FY27 outlook: growth 7-9% and EBITDA/tonne Rs 900-plus
On growth expectations, management indicated it is looking at industry growth of 7% to 9%, and expects Nuvoco to be in the same range of about 7% to 9% during FY27. The company also guided towards maintaining EBITDA per tonne around Rs 900 for FY27, similar to FY26.
Management stated it closed FY26 with about Rs 923 EBITDA per tonne and expects full-year FY27 EBITDA per tonne to be Rs 900-plus. It also pointed to internal levers and efficiency factors, and indicated cost pressures may ease after the first six months if inflation trends cool. The company’s comments also mentioned inventory being carried at least till the middle of June, implying some near-term operational or cost impact connected to inventory levels.
FY26 recap: volume, income and EBITDA growth
For FY26, Nuvoco reported cement sales volume of 20.4 MMT, registering 5% YoY growth. Total Income grew 10% YoY to Rs 11,362 crore. EBITDA was Rs 1,881 crore for FY26, up 35% YoY.
Managing Director Jayakumar Krishnaswamy described FY26 as a defining year, citing increases in volumes, revenue and profitability. He attributed performance to execution across premiumisation, strengthening trade channels, and cost optimisation, despite headwinds.
Recent quarterly context: Q1FY26 and Q3FY26 datapoints
In Q1FY26, consolidated revenue from operations grew 9% YoY to Rs 2,873 crore from Rs 2,636.48 crore, while cement sales volume was 5.1 million tonnes. EBITDA for Q1FY26 was reported at Rs 533 crore, described as the highest-ever first-quarter consolidated EBITDA. Net profit for the June quarter was Rs 133.16 crore, compared with Rs 2.84 crore a year ago, while total expenses were Rs 2,685.90 crore versus Rs 2,635.91 crore.
The company also reported that premium products’ share of trade volume rose to 41% in Q1FY26 and it achieved a trade mix of 76%, described as the highest in the last 13 quarters. Operating margins in Q1FY26 improved by 510 basis points to 18.35%.

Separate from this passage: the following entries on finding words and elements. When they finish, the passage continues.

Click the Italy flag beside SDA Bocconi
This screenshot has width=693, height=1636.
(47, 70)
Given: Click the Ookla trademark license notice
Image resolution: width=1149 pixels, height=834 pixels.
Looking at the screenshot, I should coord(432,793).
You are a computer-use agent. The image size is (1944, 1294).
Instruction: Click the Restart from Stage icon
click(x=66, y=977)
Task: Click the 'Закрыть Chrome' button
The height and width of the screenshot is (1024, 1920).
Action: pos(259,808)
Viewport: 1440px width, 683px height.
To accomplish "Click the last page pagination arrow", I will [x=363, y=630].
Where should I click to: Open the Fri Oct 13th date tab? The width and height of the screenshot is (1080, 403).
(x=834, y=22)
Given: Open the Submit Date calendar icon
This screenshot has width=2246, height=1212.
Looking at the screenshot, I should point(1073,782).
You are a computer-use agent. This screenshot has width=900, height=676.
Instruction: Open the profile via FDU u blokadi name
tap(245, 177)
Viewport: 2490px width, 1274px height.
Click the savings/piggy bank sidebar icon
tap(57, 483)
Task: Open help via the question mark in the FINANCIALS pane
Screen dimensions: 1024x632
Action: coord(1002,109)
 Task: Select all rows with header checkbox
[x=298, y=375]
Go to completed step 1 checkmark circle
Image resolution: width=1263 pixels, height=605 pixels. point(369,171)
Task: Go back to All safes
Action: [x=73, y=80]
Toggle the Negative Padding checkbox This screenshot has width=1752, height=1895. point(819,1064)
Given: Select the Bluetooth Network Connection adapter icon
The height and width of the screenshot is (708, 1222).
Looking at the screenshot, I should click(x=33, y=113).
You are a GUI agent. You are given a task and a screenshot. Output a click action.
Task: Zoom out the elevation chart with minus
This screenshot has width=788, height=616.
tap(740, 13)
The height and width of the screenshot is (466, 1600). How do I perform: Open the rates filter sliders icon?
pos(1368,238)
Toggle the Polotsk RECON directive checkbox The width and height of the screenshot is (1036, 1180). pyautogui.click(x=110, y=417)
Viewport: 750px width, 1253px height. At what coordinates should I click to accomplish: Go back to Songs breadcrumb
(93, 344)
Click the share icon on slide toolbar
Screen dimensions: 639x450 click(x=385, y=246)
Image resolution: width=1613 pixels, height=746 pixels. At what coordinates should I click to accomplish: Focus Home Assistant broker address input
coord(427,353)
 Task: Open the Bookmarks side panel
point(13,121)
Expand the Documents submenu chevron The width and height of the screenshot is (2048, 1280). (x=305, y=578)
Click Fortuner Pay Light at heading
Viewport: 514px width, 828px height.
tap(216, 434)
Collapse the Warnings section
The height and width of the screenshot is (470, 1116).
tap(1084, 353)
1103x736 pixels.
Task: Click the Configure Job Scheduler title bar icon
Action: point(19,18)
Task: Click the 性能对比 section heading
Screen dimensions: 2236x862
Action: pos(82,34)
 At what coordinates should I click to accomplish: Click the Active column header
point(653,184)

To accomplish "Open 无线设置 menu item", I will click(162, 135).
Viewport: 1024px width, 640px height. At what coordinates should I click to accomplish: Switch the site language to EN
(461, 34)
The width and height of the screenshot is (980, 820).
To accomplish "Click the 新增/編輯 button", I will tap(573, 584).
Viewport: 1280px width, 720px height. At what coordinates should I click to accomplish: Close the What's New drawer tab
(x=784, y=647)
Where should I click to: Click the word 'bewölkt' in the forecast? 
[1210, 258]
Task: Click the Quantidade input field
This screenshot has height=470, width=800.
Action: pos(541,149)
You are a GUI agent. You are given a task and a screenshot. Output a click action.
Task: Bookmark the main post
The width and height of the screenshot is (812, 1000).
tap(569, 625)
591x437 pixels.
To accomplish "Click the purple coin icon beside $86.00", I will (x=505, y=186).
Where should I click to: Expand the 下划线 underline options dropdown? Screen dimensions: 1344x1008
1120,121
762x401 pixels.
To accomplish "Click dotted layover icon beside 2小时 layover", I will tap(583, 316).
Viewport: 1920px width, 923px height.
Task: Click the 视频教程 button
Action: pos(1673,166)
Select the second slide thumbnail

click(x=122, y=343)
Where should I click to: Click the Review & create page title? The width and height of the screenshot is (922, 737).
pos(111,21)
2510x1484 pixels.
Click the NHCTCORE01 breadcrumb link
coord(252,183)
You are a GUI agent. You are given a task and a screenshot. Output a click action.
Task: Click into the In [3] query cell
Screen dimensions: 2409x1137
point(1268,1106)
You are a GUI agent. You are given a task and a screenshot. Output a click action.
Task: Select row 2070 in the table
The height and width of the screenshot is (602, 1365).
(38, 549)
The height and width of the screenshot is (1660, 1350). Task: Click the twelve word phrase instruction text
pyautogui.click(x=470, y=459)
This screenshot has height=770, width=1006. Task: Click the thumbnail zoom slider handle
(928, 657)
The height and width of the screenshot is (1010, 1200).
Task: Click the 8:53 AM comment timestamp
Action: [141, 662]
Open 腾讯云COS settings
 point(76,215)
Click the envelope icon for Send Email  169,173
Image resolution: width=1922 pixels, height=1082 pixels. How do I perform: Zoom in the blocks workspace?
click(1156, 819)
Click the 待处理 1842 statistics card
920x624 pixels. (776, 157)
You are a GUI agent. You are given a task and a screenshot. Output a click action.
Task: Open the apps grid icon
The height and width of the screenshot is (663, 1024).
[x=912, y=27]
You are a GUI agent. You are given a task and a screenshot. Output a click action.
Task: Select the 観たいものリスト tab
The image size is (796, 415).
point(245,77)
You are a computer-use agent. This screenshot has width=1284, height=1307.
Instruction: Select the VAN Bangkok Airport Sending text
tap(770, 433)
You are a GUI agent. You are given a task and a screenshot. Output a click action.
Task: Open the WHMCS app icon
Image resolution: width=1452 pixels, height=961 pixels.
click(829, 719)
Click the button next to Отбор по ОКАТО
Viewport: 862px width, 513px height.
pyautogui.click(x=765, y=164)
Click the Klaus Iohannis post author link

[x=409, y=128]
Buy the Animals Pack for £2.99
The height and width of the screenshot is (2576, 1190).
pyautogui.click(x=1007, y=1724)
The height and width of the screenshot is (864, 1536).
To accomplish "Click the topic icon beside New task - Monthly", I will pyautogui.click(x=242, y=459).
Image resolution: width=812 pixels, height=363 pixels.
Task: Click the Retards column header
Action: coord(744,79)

In Q3FY26, consolidated revenue from operations grew 12% YoY to Rs 2,701 crore, while consolidated EBITDA rose 50% YoY to Rs 386 crore. The company reported its highest-ever third-quarter cement sales volume of 5 MMT in Q3FY26, up 7% YoY. Another reported set of Q3FY26 figures cited revenue at Rs 2,704 crore versus Rs 2,410 crore in Q3FY25, EBITDA at Rs 386 crore versus Rs 258 crore, and net profit after tax at Rs 49.37 crore compared with a net loss of Rs 61.37 crore in Q3FY25.
Market cues: stock move after Q1 result
After the company reported earnings after market hours on a Thursday, its shares closed at Rs 382.65 on the BSE, up 1.7% from the previous close. The move came alongside Q1FY26 results that showed higher revenue and a sharp jump in quarterly profit.
Key numbers snapshot
What investors may track next
The near-term monitorables include how pricing actions taken in trade and non-trade translate into Q1FY27 realisations and whether they offset cost inflation as indicated. Investors will also watch how quickly cost pressures ease, given management’s view that pressures could come down after the first six months.
For FY27, the key signposts from management are volume growth in the 7% to 9% range and sustaining EBITDA per tonne at Rs 900-plus, compared with the FY26 exit level of about Rs 923. Any updates on inventory-related impact, noted as extending at least till the middle of June, could also shape quarterly comparisons.